Nesta citação, Kardec atribuiu os espíritos embusteiros como apenas desencarnados, mas o caso de Chico Xavier, então encarnado, se encaixa nesse alerta. Afinal, mensagens atribuídas a "espíritos diversos" como Emmanuel, André Luiz, Meimei, Humberto de Campos, Cornélio Pires, Olavo Bilac, Du Bocage, Jair Presente, Auta de Souza, Castro Alves etc refletem, invariavelmente, o mesmo pensamento pessoal de Chico Xavier.

Em muitos casos, isso faz Chico Xavier se livrar de enrascada, como a ofensa que ele fez às humildes vítimas do criminoso incêndio num circo em Niterói, em 1961, que no livro Cartas e Crônicas, de 1966, foram acusadas de terem sido "romanos sanguinários" em encarnação já remota. A acusação, sem fundamento algum, também foi impiedosa, porque remete a um tempo antigo e, em tese, já superado, se a acusação tivesse sentido (e tudo indica que não tem).
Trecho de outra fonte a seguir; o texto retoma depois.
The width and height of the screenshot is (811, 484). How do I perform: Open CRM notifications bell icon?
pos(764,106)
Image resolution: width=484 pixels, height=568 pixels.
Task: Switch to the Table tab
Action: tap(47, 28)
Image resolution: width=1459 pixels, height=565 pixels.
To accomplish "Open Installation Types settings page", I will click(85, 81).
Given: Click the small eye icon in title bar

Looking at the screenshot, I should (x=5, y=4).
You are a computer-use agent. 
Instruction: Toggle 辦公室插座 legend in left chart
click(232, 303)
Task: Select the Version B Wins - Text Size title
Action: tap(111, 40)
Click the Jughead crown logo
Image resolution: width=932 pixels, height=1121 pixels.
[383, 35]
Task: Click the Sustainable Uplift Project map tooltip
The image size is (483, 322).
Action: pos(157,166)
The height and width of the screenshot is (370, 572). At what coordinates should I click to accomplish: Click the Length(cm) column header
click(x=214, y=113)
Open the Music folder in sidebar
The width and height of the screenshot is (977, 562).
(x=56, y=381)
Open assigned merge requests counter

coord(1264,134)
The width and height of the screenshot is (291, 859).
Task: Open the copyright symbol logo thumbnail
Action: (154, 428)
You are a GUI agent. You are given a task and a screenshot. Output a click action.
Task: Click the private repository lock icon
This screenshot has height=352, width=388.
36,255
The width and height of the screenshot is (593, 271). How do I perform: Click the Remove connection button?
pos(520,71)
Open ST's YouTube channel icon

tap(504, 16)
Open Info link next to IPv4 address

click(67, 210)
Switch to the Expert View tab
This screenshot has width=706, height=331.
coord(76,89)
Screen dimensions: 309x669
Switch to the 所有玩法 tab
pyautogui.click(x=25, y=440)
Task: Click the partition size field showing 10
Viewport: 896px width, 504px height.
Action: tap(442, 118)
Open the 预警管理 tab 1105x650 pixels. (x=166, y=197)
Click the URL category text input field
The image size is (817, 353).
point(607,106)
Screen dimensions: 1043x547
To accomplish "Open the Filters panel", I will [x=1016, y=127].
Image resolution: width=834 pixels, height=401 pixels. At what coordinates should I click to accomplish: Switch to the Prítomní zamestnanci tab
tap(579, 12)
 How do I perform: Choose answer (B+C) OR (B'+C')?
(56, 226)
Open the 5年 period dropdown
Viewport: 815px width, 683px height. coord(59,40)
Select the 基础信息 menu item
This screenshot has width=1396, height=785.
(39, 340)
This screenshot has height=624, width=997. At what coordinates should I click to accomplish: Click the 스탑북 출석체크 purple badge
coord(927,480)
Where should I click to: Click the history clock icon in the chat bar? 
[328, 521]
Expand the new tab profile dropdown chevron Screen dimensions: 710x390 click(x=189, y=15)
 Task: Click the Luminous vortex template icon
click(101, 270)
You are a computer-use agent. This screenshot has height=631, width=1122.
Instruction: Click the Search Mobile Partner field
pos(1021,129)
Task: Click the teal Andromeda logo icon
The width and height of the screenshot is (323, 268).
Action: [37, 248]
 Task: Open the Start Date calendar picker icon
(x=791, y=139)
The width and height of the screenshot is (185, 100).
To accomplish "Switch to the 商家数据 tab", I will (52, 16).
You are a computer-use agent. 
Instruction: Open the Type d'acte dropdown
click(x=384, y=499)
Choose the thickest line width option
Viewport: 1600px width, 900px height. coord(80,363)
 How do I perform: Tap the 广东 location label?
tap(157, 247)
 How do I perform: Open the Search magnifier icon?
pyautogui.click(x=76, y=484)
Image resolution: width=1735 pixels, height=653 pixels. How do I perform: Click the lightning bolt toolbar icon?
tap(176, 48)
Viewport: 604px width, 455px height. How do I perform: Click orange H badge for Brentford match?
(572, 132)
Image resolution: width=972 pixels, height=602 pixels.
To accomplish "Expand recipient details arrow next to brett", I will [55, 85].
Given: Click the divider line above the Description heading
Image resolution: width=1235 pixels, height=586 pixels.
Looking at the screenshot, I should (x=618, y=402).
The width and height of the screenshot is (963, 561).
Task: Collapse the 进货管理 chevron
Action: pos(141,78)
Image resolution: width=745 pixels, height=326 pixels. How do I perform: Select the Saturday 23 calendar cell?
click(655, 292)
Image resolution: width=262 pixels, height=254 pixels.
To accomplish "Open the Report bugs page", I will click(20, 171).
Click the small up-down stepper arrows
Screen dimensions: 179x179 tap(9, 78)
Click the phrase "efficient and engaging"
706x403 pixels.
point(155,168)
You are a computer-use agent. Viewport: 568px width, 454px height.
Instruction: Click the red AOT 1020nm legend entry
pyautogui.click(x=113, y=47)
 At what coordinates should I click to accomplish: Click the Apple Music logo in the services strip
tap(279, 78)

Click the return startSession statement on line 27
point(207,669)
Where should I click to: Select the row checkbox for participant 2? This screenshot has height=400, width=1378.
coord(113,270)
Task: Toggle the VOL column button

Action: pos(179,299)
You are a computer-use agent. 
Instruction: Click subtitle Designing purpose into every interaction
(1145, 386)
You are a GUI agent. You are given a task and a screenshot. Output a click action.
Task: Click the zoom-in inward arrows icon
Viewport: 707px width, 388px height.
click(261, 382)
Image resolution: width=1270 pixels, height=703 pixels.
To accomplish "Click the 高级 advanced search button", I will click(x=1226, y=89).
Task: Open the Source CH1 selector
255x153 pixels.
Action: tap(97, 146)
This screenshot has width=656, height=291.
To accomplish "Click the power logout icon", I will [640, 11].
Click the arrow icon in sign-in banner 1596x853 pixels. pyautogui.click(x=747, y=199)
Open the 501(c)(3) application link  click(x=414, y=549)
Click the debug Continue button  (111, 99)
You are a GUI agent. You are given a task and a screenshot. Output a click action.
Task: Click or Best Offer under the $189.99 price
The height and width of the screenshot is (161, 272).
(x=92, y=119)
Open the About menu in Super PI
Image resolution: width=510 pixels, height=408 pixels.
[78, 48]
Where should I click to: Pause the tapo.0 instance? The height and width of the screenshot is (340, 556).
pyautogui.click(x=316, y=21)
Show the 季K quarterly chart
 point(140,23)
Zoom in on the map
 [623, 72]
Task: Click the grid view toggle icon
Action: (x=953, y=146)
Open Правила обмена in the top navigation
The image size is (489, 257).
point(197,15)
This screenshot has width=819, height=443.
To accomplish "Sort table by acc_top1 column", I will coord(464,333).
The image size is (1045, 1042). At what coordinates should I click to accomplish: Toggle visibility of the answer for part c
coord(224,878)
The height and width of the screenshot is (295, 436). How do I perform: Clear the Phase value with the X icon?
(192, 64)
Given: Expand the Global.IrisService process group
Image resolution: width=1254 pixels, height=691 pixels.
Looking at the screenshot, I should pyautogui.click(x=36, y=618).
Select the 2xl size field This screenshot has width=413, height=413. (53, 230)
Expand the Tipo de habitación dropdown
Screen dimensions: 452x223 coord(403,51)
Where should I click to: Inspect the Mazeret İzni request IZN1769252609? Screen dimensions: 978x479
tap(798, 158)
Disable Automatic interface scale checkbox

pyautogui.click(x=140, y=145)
Para que Chico Xavier, diante desse incidente, não fosse desmascarado como alguém impiedoso, caindo em contradição diante de seus apelos pessoais para não fazer julgamentos de valor nem dar demonstrações de impiedade, ele atribuiu seu cruel pensamento pessoal a Humberto de Campos, ao que tudo indica, sua maior obsessão vingativa desde que o autor maranhense, quando vivo, não deu o devido valor a Parnaso de Além-Túmulo.

O trecho que reproduziremos abaixo mostra que Chico Xavier, em sua obra, contrariou frontalmente o Controle Universal do Ensino dos Espíritos (ou Controle Universal dos Ensinos dos Espíritos, tanto faz), que recomendava que se consultassem diferentes médiuns para obter mensagens do além-túmulo, médiuns de diferentes lugares sem vínculo entre si. No Brasil, isso é impossível, porque mesmo médiuns do Pará e do Paraná estão vinculados a uma mesma estrutura institucional.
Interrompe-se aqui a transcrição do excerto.